Synthesis, characterisation and anticancer activity screening of lanthanide(III) acetate complexes with benzohydrazone and nicotinohydrazone ligands

Abstract

Centrosymmetric, acetato-bridged dinuclear coordination compounds with the formulae [La2(Hphen)2(OAc)4(H2O)2]·DMF·H2O (1), [Ln2(HNic)2(OAc)4(H2O)2]·DMF·H2O (Ln = La (2) and Nd (3)) and [Ln2(HNic)2(OAc)4(H2O)2]·DMF (Ln = Er (4) and Yb (5)) (H2phen = (E)-N'-(2-hydroxybenzylidene)benzohydrazide and H2Nic = (E)-N'-(2-hydroxybenzylidene)nicotinohydrazide) were isolated from the reactions of lanthanide acetates and hydrazones, and characterised by elemental analyses, IR spectroscopy, UV–Vis spectroscopy, X-ray diffraction studies and SHAPE 2.1. The nine-coordinate distorted spherical capped square antiprism complexes 1–3 crystallise in the triclinic space group P-1, while the eight-coordinate triangular dodecahedron (D2d) Er(III) and Yb(III) complexes belong to the monoclinic system (space group P21/c). Geometry optimisation of the monoanionic forms of the hydrazone ligands (Hphen– and HNic–) were performed at the DFT/B3LYP/aug-cc-pVTZ level of theory.
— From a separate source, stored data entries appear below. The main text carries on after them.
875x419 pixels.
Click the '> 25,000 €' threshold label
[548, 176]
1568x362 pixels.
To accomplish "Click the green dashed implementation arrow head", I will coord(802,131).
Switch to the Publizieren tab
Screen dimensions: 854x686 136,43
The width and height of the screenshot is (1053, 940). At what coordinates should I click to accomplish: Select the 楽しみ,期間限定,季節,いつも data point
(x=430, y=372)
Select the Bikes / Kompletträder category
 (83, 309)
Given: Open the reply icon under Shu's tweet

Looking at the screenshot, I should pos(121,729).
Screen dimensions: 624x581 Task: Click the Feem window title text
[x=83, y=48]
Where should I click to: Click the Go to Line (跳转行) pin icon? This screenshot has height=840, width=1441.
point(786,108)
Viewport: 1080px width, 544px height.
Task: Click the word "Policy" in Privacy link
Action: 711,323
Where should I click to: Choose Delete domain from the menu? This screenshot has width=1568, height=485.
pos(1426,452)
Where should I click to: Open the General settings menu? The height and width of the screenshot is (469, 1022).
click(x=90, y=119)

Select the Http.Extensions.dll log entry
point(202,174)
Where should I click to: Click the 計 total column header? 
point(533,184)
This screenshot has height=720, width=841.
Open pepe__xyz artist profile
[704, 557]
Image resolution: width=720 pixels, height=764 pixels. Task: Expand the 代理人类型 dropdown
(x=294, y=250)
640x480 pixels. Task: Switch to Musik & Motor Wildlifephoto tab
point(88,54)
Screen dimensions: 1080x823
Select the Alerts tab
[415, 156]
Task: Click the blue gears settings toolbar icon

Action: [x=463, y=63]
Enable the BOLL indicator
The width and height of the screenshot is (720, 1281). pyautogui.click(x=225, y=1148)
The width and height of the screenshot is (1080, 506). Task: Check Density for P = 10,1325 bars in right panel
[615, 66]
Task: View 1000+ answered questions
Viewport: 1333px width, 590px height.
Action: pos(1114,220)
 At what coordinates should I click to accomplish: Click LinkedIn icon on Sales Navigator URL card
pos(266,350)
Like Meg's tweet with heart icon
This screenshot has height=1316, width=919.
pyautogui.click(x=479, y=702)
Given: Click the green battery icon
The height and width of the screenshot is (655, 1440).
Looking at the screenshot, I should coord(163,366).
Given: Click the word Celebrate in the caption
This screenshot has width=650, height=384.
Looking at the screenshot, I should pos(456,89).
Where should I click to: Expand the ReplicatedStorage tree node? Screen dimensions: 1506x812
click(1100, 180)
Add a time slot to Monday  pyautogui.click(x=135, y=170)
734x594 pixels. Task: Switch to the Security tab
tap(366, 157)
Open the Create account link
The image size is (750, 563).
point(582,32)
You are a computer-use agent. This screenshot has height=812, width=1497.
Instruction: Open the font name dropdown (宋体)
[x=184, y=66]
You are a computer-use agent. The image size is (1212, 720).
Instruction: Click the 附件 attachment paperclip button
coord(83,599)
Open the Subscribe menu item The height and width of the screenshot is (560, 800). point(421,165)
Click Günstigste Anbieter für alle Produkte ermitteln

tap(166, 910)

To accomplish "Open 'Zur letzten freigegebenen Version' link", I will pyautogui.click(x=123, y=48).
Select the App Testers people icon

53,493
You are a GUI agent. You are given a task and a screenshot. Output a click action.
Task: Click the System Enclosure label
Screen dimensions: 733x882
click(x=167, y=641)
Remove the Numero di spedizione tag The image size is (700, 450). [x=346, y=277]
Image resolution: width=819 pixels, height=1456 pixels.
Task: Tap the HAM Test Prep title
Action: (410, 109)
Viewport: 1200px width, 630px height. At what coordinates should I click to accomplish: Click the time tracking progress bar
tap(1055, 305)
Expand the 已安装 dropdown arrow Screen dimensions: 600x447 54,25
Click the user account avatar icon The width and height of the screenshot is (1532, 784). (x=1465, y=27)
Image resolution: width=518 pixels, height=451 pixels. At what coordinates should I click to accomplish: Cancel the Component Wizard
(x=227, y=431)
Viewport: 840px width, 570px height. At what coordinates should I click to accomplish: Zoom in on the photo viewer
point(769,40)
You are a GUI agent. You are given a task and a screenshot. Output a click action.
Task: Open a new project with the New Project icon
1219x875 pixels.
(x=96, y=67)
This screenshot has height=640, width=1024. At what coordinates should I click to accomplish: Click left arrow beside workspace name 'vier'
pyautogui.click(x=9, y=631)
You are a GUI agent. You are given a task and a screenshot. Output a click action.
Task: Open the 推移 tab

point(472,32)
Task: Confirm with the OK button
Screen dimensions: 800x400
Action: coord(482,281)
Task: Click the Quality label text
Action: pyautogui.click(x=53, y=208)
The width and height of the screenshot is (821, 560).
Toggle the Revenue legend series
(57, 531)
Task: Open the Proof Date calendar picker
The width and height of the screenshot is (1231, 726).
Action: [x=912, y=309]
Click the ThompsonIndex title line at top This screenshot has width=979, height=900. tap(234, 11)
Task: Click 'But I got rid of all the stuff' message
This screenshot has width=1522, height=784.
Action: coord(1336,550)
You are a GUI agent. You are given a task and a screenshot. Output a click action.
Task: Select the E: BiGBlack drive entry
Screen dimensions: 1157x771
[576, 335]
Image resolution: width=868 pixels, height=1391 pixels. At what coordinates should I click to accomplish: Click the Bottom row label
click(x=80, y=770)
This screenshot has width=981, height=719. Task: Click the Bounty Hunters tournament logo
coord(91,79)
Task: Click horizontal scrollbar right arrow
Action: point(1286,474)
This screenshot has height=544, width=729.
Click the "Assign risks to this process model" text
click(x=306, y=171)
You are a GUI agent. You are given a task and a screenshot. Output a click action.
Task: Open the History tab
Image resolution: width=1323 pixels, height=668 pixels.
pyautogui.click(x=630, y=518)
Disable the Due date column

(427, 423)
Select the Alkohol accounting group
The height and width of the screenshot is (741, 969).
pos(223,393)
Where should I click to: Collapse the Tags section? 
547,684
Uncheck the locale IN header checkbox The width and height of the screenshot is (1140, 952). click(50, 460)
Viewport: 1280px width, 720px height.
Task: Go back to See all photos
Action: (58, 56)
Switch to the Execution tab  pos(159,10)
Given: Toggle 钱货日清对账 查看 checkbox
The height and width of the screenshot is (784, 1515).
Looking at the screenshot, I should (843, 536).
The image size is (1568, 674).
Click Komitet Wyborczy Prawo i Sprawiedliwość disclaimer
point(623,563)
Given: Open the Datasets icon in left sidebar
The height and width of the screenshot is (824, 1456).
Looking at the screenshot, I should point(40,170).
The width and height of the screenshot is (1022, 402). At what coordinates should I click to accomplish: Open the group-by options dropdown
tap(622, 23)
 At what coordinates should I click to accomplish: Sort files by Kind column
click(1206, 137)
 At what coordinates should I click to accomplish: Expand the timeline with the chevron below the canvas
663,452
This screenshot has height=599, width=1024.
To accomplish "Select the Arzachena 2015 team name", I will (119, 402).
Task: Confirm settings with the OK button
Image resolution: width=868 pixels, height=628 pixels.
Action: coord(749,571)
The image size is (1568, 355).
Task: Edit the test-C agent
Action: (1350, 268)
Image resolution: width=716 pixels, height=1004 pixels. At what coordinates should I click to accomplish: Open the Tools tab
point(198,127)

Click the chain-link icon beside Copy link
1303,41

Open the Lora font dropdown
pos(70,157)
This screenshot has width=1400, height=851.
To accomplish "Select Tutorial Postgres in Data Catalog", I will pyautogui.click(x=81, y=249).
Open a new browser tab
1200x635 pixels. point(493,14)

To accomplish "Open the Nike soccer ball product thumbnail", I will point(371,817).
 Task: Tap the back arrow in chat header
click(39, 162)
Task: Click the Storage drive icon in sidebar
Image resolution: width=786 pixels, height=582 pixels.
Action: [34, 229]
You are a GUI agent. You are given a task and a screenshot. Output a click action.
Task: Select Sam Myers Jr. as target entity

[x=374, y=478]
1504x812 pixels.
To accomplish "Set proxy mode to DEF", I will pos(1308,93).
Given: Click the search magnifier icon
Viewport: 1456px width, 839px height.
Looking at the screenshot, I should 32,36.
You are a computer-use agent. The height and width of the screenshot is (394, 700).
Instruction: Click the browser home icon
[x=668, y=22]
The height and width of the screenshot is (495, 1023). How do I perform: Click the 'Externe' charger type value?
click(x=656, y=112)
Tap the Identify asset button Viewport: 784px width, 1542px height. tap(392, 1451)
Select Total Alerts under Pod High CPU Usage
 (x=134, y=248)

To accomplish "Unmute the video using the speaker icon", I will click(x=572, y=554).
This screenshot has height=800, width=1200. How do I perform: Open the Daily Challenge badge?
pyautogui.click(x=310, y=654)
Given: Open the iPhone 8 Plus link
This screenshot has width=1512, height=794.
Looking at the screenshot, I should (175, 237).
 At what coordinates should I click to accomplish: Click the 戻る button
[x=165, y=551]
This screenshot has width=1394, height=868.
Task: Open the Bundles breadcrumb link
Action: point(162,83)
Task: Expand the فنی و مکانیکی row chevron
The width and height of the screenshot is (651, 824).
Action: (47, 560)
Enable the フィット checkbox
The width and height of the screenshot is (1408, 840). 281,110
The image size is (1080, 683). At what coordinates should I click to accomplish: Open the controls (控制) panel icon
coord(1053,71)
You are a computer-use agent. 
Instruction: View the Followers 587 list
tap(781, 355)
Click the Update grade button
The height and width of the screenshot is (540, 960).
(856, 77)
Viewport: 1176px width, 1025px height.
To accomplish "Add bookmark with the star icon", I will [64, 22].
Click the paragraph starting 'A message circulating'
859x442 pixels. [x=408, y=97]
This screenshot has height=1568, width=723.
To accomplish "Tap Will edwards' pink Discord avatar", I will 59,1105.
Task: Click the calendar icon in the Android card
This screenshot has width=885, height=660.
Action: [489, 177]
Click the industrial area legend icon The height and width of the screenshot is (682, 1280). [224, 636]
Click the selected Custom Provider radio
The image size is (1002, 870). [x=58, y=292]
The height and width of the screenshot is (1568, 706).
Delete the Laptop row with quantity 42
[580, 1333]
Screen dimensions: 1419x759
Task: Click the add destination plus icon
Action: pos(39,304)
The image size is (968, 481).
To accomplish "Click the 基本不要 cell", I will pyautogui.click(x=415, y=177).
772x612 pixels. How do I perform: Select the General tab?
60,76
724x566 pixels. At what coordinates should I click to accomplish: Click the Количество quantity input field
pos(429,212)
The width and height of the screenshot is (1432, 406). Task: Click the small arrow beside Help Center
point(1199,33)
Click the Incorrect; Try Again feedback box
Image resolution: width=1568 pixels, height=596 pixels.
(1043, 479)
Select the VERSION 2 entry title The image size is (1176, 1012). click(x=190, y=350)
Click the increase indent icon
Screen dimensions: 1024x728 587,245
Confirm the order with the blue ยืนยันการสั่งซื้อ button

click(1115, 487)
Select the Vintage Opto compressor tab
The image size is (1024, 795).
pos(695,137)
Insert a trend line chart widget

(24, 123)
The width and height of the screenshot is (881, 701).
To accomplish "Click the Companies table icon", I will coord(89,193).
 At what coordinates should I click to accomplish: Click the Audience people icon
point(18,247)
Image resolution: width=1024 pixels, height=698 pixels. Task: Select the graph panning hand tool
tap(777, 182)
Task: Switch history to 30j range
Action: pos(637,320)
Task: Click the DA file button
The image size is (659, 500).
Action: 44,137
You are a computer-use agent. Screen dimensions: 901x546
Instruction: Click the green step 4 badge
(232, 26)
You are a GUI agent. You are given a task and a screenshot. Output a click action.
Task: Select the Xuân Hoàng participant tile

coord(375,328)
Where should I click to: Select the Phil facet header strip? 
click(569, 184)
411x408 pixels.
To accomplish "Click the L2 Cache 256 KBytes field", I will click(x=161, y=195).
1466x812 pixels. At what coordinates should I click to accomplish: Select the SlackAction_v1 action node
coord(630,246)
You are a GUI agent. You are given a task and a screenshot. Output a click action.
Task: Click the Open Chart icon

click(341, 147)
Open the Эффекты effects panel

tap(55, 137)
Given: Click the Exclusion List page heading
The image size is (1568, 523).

Natural population analysis (NPA) and molecular electrostatic potential (MEP) maps indicated that the most preferred sites for electrophilic attack in the anionic ligands were the phenolate and carbonyl oxygen atoms, and the azomethine nitrogen atoms. Cytotoxic studies of the compounds on breast cancer (MCF-7), endometrial carcinoma (HEC-1A) and human monocytic (THP-1) cell lines using a 3-(4,5-dimethyl-2-thiazolyl)-2,5-diphenyl tetrazolium bromide (MTT) assay revealed that the hydrazone ligands and complexes 1–4 are partially cytotoxic against MCF-7 cells, while the Schiff bases and complexes 3–5 significantly inhibit cell growth in HEC-1A cells.